Below are the records; copy every line in them that holds the string "mode".

═════ Study material ═════

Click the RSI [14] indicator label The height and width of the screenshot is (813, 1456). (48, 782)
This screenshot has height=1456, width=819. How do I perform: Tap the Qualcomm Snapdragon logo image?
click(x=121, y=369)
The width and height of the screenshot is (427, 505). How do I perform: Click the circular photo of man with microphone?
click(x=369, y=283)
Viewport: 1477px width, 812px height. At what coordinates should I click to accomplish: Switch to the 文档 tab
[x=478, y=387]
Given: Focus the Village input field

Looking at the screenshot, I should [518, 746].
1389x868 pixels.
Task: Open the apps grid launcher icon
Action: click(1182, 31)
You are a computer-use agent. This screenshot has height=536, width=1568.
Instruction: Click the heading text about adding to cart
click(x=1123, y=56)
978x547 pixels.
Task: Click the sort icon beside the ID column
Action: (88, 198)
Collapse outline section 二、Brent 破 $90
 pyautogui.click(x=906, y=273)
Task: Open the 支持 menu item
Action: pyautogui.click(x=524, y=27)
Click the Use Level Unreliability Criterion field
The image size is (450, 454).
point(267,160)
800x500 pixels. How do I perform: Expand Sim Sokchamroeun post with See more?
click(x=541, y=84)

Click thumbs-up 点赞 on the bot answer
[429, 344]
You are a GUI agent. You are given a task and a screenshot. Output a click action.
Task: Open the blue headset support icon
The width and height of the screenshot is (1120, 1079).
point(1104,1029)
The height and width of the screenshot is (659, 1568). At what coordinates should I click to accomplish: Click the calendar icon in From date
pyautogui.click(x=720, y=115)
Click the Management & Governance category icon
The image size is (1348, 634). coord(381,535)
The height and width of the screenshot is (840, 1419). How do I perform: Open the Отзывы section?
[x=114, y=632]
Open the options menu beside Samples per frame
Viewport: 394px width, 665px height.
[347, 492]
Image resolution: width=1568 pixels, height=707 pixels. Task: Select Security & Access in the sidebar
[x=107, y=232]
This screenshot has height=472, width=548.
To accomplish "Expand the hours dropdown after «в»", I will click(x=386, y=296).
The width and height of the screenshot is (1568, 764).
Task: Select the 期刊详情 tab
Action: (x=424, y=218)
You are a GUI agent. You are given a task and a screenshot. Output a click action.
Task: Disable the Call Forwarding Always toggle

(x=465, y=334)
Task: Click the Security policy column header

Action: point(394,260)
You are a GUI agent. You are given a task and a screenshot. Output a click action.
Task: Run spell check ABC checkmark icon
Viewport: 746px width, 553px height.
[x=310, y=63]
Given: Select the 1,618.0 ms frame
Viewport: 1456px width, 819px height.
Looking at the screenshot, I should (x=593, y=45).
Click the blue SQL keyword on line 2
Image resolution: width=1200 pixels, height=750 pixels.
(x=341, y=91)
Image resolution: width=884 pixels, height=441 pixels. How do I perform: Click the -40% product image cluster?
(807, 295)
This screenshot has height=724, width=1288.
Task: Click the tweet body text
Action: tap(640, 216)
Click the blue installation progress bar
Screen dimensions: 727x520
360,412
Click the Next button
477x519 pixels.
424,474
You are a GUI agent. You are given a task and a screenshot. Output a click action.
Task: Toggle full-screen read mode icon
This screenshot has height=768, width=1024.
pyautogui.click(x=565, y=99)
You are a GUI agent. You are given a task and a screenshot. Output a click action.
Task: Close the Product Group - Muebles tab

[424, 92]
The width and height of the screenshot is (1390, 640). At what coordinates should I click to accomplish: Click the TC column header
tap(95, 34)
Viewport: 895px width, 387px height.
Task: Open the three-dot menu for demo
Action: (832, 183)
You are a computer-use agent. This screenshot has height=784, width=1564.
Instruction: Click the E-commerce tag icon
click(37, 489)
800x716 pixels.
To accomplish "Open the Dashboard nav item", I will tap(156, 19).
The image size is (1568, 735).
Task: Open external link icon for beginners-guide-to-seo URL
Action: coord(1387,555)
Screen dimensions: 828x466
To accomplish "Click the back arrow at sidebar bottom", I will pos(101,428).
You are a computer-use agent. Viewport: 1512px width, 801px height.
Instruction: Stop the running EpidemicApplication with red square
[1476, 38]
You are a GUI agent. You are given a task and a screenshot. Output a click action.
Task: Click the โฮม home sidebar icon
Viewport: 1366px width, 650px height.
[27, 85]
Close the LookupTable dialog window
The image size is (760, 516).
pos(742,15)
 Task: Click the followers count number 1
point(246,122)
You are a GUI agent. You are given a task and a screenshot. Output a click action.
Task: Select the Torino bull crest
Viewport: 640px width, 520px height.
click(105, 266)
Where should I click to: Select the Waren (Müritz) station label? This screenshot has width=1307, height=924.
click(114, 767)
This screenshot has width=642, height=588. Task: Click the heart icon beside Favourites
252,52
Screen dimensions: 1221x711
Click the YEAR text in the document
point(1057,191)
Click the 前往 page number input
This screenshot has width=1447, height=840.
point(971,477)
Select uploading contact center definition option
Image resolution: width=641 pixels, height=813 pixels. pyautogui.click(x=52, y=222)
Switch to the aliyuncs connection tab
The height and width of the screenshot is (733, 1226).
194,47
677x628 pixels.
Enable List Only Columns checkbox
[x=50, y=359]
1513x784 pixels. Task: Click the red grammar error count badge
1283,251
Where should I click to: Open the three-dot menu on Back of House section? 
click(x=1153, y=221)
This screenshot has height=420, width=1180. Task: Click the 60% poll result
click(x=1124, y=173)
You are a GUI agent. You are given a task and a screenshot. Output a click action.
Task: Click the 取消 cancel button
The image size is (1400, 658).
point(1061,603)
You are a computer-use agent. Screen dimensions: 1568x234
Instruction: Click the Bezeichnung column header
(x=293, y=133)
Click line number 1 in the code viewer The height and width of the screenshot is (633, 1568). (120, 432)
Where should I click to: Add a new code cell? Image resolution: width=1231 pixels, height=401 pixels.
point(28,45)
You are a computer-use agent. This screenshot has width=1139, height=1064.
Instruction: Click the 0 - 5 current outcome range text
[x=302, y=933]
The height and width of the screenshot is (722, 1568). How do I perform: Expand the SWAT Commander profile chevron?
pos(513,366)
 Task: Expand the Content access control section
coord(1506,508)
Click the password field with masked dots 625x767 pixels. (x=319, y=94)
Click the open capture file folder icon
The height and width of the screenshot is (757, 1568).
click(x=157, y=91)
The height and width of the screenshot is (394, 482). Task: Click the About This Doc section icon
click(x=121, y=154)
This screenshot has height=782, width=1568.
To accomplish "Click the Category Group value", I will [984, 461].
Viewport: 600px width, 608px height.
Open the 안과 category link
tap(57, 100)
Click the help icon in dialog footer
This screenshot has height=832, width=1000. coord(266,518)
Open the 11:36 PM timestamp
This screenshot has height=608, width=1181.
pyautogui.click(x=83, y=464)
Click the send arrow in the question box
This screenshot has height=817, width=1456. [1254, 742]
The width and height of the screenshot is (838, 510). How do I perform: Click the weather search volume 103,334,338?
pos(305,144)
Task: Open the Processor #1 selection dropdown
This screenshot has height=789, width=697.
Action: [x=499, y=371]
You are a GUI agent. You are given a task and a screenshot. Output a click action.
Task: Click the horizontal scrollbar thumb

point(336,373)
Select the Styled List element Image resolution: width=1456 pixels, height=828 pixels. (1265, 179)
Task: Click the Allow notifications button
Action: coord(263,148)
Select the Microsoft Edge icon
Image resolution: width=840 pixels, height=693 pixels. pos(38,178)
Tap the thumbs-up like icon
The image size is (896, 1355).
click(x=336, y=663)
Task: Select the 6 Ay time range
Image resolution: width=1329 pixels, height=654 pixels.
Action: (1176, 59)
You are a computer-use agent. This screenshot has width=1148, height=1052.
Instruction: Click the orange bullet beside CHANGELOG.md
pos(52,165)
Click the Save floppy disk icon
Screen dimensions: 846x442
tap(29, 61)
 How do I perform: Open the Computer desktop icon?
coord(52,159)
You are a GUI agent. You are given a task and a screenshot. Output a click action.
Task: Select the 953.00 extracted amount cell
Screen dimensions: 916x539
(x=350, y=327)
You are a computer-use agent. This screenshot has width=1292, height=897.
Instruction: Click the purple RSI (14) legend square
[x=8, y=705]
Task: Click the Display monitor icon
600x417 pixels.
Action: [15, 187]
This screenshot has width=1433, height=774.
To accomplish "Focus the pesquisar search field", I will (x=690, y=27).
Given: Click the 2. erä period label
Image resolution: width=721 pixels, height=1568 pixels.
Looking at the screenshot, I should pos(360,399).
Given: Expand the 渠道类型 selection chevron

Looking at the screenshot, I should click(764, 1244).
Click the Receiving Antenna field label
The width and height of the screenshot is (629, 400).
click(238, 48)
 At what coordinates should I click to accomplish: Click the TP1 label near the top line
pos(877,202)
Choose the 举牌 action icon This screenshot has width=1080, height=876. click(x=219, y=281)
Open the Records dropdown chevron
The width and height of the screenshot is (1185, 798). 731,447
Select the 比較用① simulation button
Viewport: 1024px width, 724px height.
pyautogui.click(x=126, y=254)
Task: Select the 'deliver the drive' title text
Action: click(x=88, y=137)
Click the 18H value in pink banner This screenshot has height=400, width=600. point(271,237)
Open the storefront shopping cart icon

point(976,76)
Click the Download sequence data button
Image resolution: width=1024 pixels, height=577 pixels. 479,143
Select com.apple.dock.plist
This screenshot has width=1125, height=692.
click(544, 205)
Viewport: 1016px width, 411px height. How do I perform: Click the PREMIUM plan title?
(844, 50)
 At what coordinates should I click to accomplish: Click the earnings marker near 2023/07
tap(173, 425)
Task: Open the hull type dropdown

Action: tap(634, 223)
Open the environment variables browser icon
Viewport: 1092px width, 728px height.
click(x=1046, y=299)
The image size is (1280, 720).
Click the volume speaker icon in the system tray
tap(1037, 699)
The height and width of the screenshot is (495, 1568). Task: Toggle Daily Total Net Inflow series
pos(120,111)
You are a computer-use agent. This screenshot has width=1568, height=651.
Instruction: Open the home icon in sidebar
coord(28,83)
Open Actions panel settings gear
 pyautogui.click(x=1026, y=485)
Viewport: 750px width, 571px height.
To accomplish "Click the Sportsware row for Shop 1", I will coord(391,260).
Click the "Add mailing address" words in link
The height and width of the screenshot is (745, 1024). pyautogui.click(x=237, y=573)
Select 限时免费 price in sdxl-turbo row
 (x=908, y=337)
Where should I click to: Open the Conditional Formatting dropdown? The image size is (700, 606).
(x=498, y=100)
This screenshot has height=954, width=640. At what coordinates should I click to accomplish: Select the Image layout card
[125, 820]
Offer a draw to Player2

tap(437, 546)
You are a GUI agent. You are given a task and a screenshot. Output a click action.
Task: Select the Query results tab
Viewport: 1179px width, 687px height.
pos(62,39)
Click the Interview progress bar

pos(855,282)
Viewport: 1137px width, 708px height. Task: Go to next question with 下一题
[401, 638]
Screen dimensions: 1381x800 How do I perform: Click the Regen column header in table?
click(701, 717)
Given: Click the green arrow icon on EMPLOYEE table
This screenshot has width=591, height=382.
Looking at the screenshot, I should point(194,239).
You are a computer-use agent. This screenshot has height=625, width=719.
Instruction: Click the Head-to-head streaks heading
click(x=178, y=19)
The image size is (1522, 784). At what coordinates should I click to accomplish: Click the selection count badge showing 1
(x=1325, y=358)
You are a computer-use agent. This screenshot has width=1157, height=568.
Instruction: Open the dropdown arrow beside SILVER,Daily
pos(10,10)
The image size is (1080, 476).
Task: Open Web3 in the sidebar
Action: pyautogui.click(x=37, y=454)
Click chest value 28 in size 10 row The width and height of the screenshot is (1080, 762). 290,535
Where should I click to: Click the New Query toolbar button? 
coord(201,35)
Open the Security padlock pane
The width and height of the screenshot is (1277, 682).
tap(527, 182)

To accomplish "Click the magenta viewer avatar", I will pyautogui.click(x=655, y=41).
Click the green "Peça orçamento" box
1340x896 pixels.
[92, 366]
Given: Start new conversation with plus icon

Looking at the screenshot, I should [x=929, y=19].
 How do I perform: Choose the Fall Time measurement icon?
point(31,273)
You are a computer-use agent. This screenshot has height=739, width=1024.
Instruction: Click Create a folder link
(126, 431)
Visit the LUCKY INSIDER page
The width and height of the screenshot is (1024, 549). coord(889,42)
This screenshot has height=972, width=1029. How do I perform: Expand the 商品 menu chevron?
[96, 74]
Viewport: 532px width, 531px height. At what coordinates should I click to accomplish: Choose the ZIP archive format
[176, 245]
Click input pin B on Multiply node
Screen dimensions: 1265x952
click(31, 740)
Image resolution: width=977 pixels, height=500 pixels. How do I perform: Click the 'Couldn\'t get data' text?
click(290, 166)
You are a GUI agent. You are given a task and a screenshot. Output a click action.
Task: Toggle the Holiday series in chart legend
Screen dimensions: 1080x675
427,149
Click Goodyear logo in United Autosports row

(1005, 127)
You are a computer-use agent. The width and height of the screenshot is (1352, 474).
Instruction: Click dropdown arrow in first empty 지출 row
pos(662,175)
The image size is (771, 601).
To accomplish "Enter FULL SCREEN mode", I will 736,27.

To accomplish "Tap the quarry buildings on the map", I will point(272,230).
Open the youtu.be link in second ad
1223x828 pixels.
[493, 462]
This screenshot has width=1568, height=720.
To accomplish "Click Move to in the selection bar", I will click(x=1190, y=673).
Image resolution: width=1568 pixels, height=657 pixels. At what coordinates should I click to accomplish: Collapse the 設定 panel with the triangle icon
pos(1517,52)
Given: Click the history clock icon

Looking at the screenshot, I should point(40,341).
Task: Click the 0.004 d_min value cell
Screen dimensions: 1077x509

═════

▶ Finished exercise
Task: Toggle full-screen read mode icon
To accomplish "Enter FULL SCREEN mode", I will 736,27.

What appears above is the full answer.